Karim Shammas said to his Russian professor: “I get it. No blood and no madness. We’re in the presence of touch and the seductions of the fingers.”
He entered the empire of the skin, the relationships between epidermis, dermis, and hypodermis. He told Bernadette, whose belly had started to show stretch marks after the birth of their second daughter, “It’s the dermis, my dear. The fibers have begun to break up and the white skin is the problem. Your white skin has begun to split. I can treat it with ointments or by laser, as you wish.”
The enchantment of skin diseases lies in the fact that treating them is like dealing with artistic phenomena, which is to say it’s like music. The doctor has to discover the rhythm of his patient’s body, at which point the problem is solved, and treating it with ointments is almost like looking for ways in which it can be seduced. Of course, there are diseases that were once resistant to treatment, such as syphilis, which penicillin came along and put an end to. A residue of such diseases continues to exist, and these made Karim’s skin crawl. There was, for example, crêtes de coq disease — or HPV — a kind of wart in the area of the testes or penis, which now, thanks to antibiotics, can be treated.
The world constructed by the Russian professor saved Karim. In Beirut, he had told Muna, as he caressed her damp white thigh, that he could read her via the relationship of his hand to her skin, read the topography of her soul and the intricacies of love.
She said she’d come to say goodbye to him, not listen to a lecture on medicine.
He said he wasn’t lecturing but recounting his feelings and discovering that we can only read love at the end. The poets were wrong when they wrote of the combustion at the beginning of love because that was only an illusion ignited by illusion. The reality could be read at the end, at the moment of loss, and only those who lost were capable of discovering its meanings.

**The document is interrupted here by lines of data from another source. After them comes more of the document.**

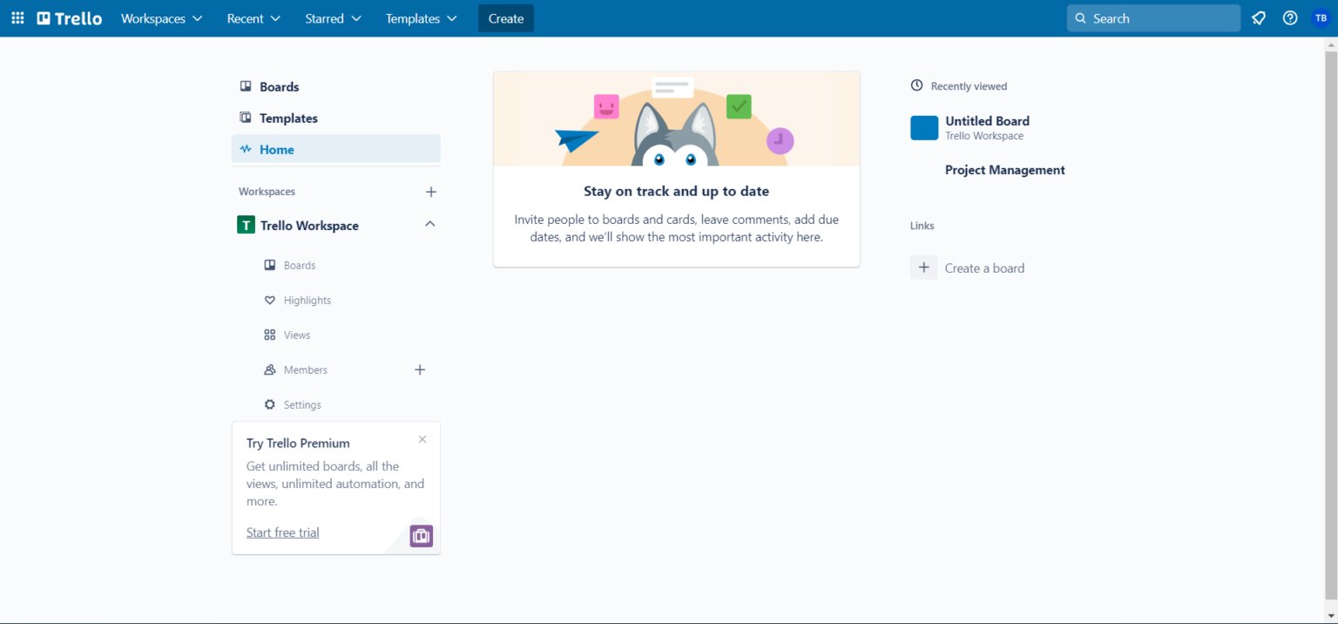The width and height of the screenshot is (1338, 624).
Task: Open the app switcher grid icon
Action: pos(17,18)
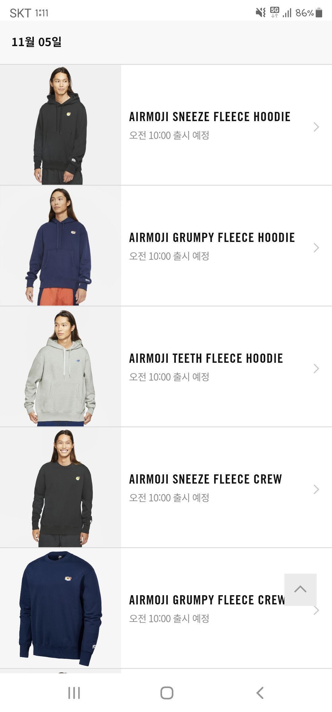Tap the 11월 05일 date header

tap(37, 42)
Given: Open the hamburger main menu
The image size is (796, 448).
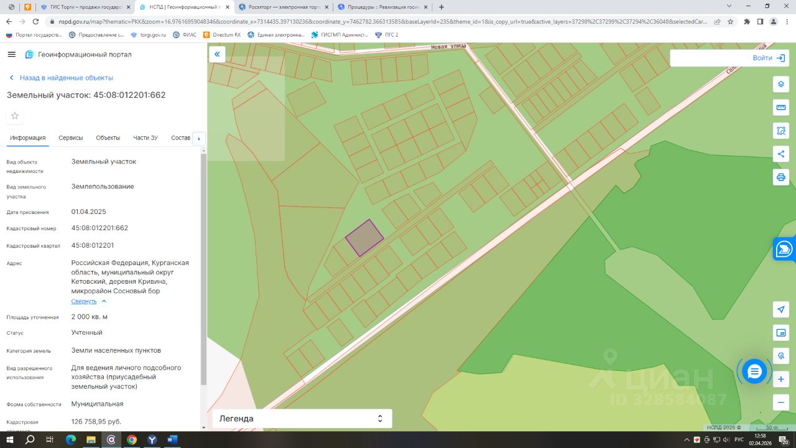Looking at the screenshot, I should pyautogui.click(x=11, y=54).
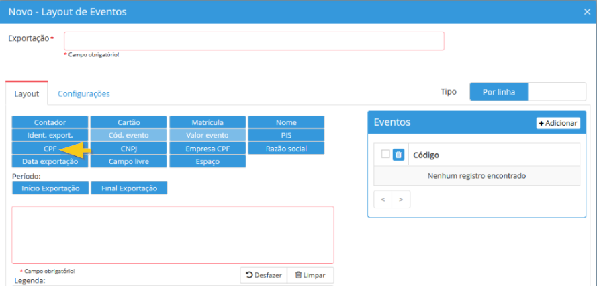Insert the Início Exportação period field
The width and height of the screenshot is (597, 287).
tap(50, 188)
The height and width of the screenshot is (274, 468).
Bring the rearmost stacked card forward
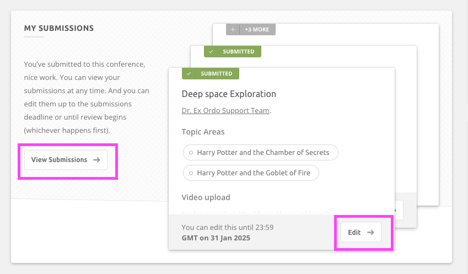point(358,32)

“Cut the philosophy,” she’d said, and busied herself drying her wet body.
Karim stopped talking. He felt he had no right to speak, for when you discover that the game has been played to its end, only silence suits the moment.
Only the body speaks; that was what his studies in Montpellier had taught him. The fingers and palm of the hand contained the entire world.

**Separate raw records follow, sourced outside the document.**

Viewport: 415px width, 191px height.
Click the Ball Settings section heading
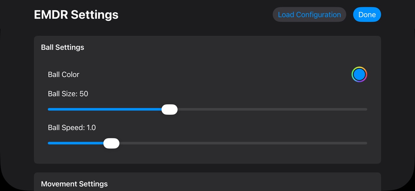point(62,47)
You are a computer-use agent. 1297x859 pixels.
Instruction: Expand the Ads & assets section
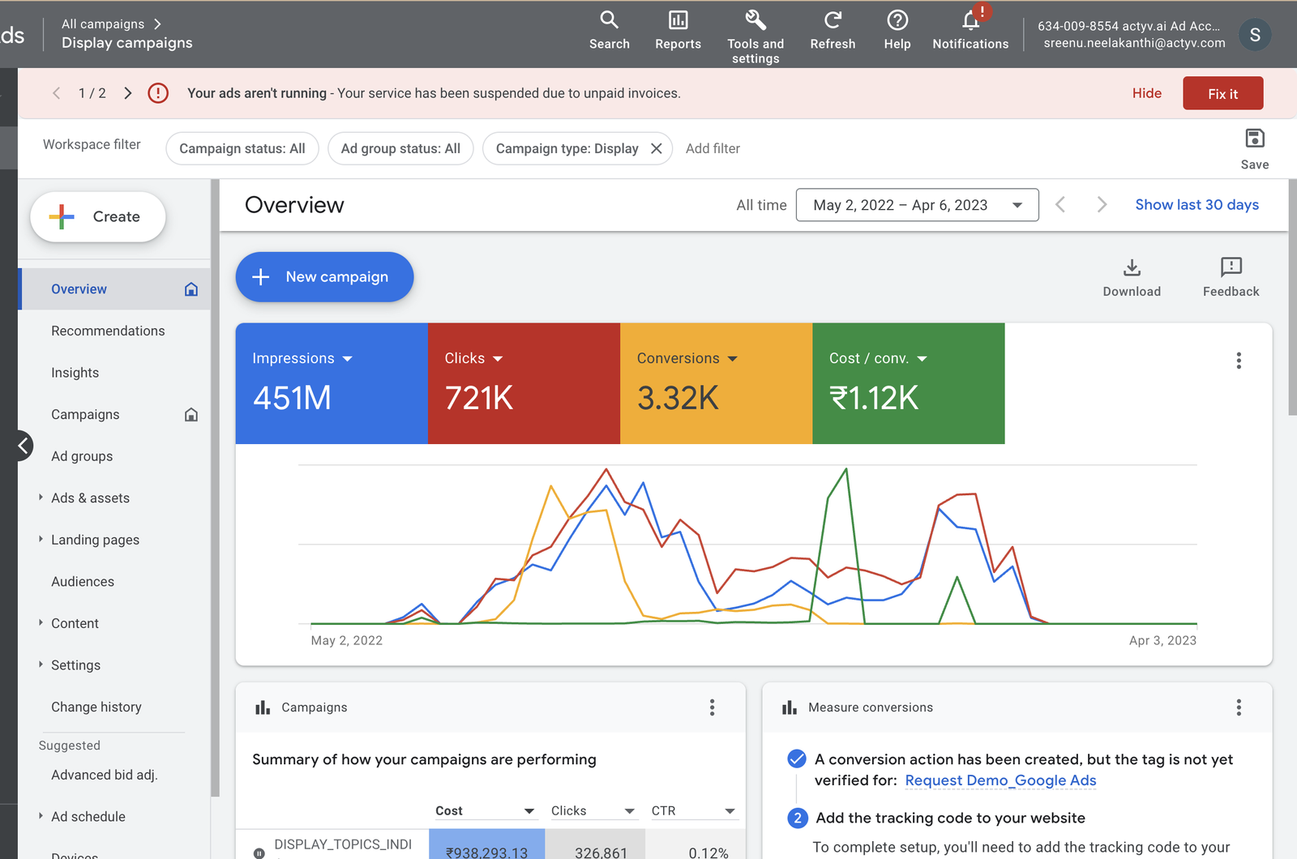click(x=41, y=498)
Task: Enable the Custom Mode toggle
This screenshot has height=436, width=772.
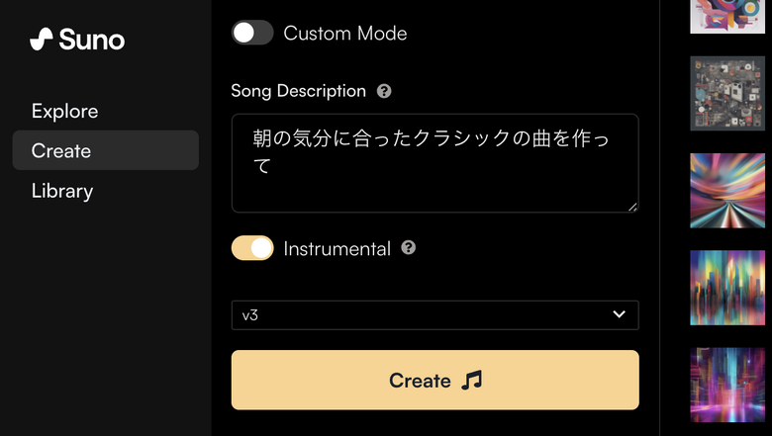Action: pyautogui.click(x=252, y=33)
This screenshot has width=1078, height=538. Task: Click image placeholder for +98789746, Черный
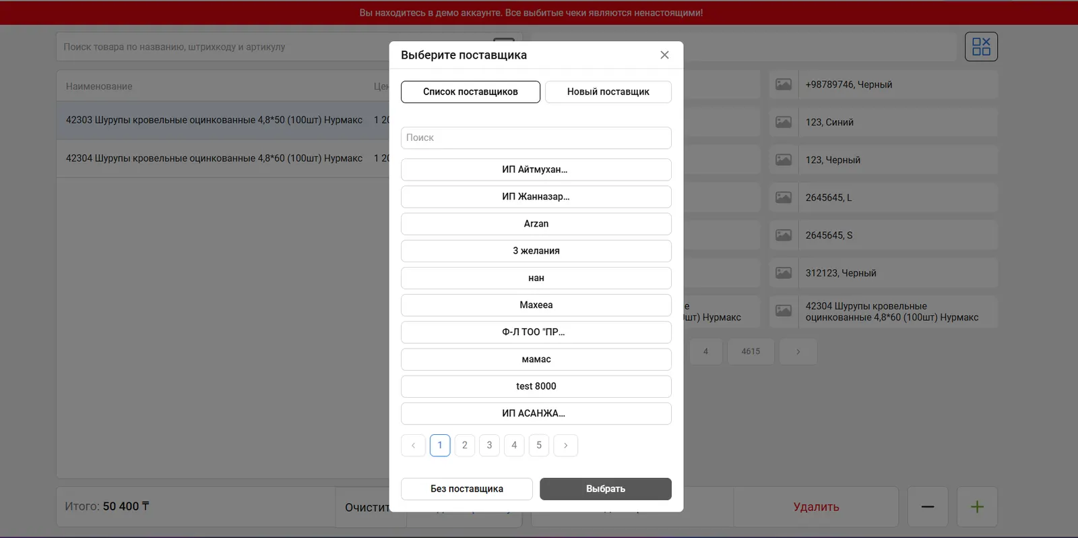[784, 85]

He told his Russian professor the story of the “spiritual fluids” on which Dr. Dahesh had built his entire doctrine and the students laughed, as did the professor. “This isn’t a class in magic and legerdemain,” he’d said.

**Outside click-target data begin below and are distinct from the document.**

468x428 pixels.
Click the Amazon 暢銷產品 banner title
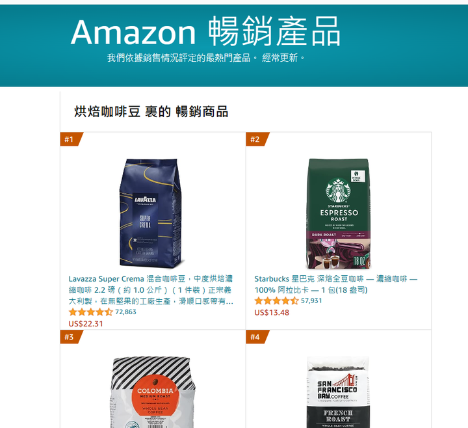[205, 31]
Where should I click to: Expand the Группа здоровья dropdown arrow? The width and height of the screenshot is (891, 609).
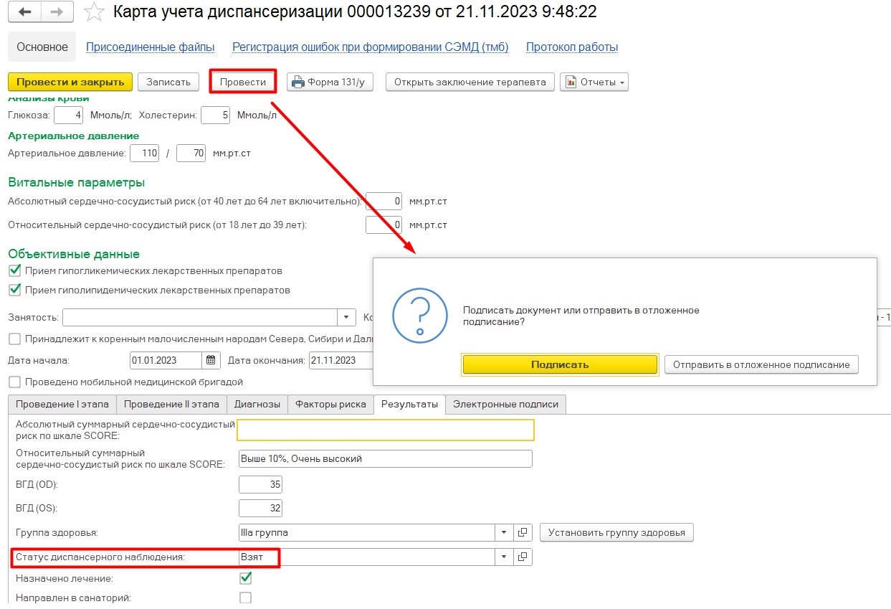pos(504,532)
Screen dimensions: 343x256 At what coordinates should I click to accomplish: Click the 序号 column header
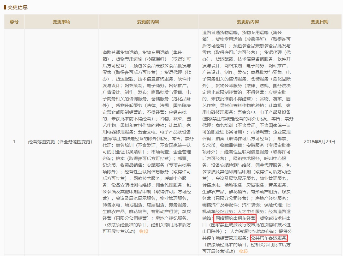click(x=14, y=22)
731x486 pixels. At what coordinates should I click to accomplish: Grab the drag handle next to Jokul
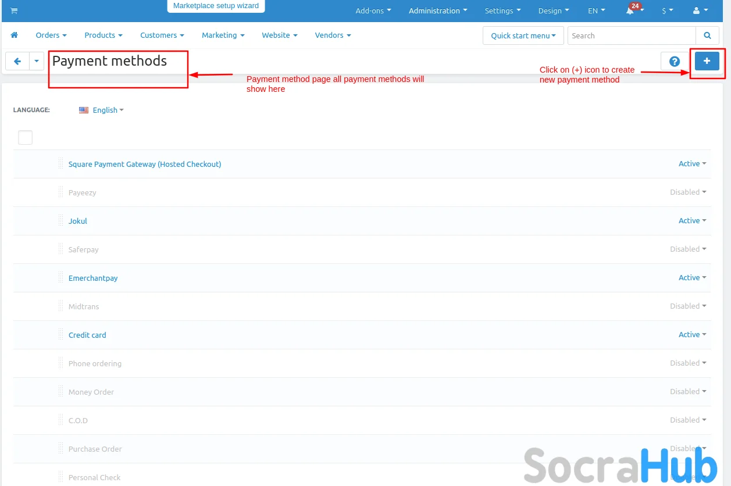click(x=60, y=221)
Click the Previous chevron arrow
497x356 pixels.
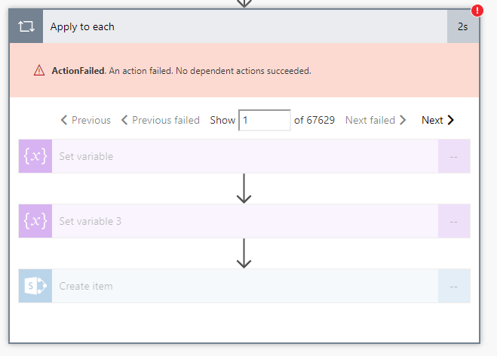tap(64, 120)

Karim didn’t believe those cock-and-bull stories himself; he’d only wanted to provide support for the “I = my skin” idea propounded by his professor. His father’s brief conversion to the Daheshism, which had dominated Beirut’s social and political life in the fifties, had led the pharmacist to learn the art of legerdemain and illusionism. What had caught Karim’s attention, though, were his father’s memories of the most important dermatologist in Beirut, Dr. Marcel Kheneisar, who was a follower of the Daheshian School — founded by an Assyrian from Bethlehem. Dr. Dahesh’s theory stated that one’s skin flowed, and it could allow a person to be present in more than one place. This in turn had driven his father and many other doctors and pharmacists of his ilk to believe in magic as the highest form of religion.